--- Work item ---
Retype the records that come next, word for word.

######

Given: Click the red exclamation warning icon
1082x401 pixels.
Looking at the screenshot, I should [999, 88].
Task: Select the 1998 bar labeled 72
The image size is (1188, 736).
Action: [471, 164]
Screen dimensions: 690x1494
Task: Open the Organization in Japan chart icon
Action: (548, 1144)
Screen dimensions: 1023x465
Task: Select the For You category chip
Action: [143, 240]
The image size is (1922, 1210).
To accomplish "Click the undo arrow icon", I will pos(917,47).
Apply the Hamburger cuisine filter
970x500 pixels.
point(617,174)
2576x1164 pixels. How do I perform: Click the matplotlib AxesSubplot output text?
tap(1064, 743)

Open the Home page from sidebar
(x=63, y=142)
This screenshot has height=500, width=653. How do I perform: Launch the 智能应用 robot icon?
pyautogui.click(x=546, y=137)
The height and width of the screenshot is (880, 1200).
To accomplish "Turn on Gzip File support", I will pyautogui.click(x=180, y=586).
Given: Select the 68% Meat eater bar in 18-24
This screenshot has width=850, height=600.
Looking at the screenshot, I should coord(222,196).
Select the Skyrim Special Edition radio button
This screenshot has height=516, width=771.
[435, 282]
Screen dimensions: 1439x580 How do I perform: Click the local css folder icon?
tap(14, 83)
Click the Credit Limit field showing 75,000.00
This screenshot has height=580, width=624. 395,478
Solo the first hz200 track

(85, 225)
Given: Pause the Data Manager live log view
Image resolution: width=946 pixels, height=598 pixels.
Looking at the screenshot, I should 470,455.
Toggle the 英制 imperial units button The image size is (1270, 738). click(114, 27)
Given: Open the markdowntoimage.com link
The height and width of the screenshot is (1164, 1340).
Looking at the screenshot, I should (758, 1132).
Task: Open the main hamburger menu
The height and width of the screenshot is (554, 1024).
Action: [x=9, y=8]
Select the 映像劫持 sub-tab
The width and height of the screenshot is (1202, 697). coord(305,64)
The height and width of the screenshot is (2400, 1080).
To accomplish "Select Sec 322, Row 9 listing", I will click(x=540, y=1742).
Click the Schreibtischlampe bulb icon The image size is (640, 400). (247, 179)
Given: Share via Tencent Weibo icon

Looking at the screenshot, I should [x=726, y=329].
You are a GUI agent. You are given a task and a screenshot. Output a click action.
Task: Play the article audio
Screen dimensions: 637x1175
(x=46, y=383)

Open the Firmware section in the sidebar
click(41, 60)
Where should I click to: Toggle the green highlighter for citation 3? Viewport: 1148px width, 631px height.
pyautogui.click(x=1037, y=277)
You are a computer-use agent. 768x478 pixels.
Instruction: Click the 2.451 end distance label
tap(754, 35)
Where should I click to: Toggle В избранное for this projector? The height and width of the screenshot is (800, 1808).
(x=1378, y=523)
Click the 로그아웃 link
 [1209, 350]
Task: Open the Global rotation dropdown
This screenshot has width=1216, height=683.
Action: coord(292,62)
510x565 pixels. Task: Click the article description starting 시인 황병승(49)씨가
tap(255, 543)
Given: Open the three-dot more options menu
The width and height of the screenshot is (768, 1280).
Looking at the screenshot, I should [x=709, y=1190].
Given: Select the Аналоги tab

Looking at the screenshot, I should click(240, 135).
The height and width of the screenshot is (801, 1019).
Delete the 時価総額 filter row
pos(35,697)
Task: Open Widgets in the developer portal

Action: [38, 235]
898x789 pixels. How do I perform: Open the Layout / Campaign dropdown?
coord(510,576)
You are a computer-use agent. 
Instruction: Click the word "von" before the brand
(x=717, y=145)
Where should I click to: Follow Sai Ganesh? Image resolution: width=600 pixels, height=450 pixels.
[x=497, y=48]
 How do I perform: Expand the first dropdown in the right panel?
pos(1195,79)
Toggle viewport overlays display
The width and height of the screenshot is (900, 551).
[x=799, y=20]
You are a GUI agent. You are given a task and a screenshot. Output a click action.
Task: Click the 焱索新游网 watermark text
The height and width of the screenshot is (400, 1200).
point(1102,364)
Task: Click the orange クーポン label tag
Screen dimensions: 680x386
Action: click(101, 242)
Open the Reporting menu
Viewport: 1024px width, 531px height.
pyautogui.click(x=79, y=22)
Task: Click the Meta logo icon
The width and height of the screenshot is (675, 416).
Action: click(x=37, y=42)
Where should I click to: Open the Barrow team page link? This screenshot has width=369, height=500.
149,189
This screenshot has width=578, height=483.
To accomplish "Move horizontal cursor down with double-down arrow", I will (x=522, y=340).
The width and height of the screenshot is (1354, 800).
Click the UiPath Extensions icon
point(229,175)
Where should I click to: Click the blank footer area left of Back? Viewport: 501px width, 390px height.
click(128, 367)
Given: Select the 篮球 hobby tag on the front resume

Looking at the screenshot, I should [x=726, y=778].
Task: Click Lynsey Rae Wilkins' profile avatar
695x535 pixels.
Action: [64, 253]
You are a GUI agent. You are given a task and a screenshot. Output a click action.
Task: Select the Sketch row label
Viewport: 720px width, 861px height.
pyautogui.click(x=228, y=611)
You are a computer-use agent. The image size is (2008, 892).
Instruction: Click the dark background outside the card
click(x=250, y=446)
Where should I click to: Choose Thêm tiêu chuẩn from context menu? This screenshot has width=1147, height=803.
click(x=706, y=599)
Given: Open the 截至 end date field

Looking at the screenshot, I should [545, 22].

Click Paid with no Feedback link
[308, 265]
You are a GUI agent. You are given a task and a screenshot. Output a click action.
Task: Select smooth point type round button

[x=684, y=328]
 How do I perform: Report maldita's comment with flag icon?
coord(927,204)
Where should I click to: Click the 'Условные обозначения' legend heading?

######

--- Finished exercise ---
Given: Click the red exclamation warning icon
1082x401 pixels.
Looking at the screenshot, I should [999, 88].
Task: Select the 1998 bar labeled 72
The image size is (1188, 736).
Action: [471, 164]
Screen dimensions: 690x1494
Task: Open the Organization in Japan chart icon
Action: (548, 1144)
Screen dimensions: 1023x465
Task: Select the For You category chip
Action: [143, 240]
The image size is (1922, 1210).
To accomplish "Click the undo arrow icon", I will pos(917,47).
Apply the Hamburger cuisine filter
970x500 pixels.
point(617,174)
2576x1164 pixels. How do I perform: Click the matplotlib AxesSubplot output text?
tap(1064, 743)

Open the Home page from sidebar
(x=63, y=142)
This screenshot has height=500, width=653. How do I perform: Launch the 智能应用 robot icon?
pyautogui.click(x=546, y=137)
The height and width of the screenshot is (880, 1200).
To accomplish "Turn on Gzip File support", I will pyautogui.click(x=180, y=586).
Given: Select the 68% Meat eater bar in 18-24
This screenshot has width=850, height=600.
Looking at the screenshot, I should coord(222,196).
Select the Skyrim Special Edition radio button
This screenshot has height=516, width=771.
[435, 282]
Screen dimensions: 1439x580 How do I perform: Click the local css folder icon?
tap(14, 83)
Click the Credit Limit field showing 75,000.00
This screenshot has height=580, width=624. 395,478
Solo the first hz200 track

(85, 225)
Given: Pause the Data Manager live log view
Image resolution: width=946 pixels, height=598 pixels.
Looking at the screenshot, I should 470,455.
Toggle the 英制 imperial units button The image size is (1270, 738). click(114, 27)
Given: Open the markdowntoimage.com link
The height and width of the screenshot is (1164, 1340).
Looking at the screenshot, I should (758, 1132).
Task: Open the main hamburger menu
The height and width of the screenshot is (554, 1024).
Action: [x=9, y=8]
Select the 映像劫持 sub-tab
The width and height of the screenshot is (1202, 697). coord(305,64)
The height and width of the screenshot is (2400, 1080).
To accomplish "Select Sec 322, Row 9 listing", I will click(x=540, y=1742).
Click the Schreibtischlampe bulb icon The image size is (640, 400). (247, 179)
Given: Share via Tencent Weibo icon

Looking at the screenshot, I should [x=726, y=329].
You are a GUI agent. You are given a task and a screenshot. Output a click action.
Task: Play the article audio
Screen dimensions: 637x1175
(x=46, y=383)

Open the Firmware section in the sidebar
click(41, 60)
Where should I click to: Toggle the green highlighter for citation 3? Viewport: 1148px width, 631px height.
pyautogui.click(x=1037, y=277)
You are a computer-use agent. 768x478 pixels.
Instruction: Click the 2.451 end distance label
tap(754, 35)
Where should I click to: Toggle В избранное for this projector? The height and width of the screenshot is (800, 1808).
(x=1378, y=523)
Click the 로그아웃 link
 [1209, 350]
Task: Open the Global rotation dropdown
This screenshot has width=1216, height=683.
Action: coord(292,62)
510x565 pixels. Task: Click the article description starting 시인 황병승(49)씨가
tap(255, 543)
Given: Open the three-dot more options menu
The width and height of the screenshot is (768, 1280).
Looking at the screenshot, I should [x=709, y=1190].
Given: Select the Аналоги tab

Looking at the screenshot, I should click(240, 135).
The height and width of the screenshot is (801, 1019).
Delete the 時価総額 filter row
pos(35,697)
Task: Open Widgets in the developer portal

Action: [38, 235]
898x789 pixels. How do I perform: Open the Layout / Campaign dropdown?
coord(510,576)
You are a computer-use agent. 
Instruction: Click the word "von" before the brand
(x=717, y=145)
Where should I click to: Follow Sai Ganesh? Image resolution: width=600 pixels, height=450 pixels.
[x=497, y=48]
 How do I perform: Expand the first dropdown in the right panel?
pos(1195,79)
Toggle viewport overlays display
The width and height of the screenshot is (900, 551).
[x=799, y=20]
You are a GUI agent. You are given a task and a screenshot. Output a click action.
Task: Click the 焱索新游网 watermark text
The height and width of the screenshot is (400, 1200).
point(1102,364)
Task: Click the orange クーポン label tag
Screen dimensions: 680x386
Action: click(101, 242)
Open the Reporting menu
Viewport: 1024px width, 531px height.
pyautogui.click(x=79, y=22)
Task: Click the Meta logo icon
The width and height of the screenshot is (675, 416).
Action: click(x=37, y=42)
Where should I click to: Open the Barrow team page link? This screenshot has width=369, height=500.
149,189
This screenshot has width=578, height=483.
To accomplish "Move horizontal cursor down with double-down arrow", I will (x=522, y=340).
The width and height of the screenshot is (1354, 800).
Click the UiPath Extensions icon
point(229,175)
Where should I click to: Click the blank footer area left of Back? Viewport: 501px width, 390px height.
click(128, 367)
Given: Select the 篮球 hobby tag on the front resume

Looking at the screenshot, I should [x=726, y=778].
Task: Click Lynsey Rae Wilkins' profile avatar
695x535 pixels.
Action: [64, 253]
You are a GUI agent. You are given a task and a screenshot. Output a click action.
Task: Select the Sketch row label
Viewport: 720px width, 861px height.
pyautogui.click(x=228, y=611)
You are a computer-use agent. The image size is (2008, 892).
Instruction: Click the dark background outside the card
click(x=250, y=446)
Where should I click to: Choose Thêm tiêu chuẩn from context menu? This screenshot has width=1147, height=803.
click(x=706, y=599)
Given: Open the 截至 end date field

Looking at the screenshot, I should [545, 22].

Click Paid with no Feedback link
[308, 265]
You are a GUI agent. You are given a task and a screenshot. Output a click action.
Task: Select smooth point type round button

[x=684, y=328]
 How do I perform: Report maldita's comment with flag icon?
coord(927,204)
Where should I click to: Click the 'Условные обозначения' legend heading?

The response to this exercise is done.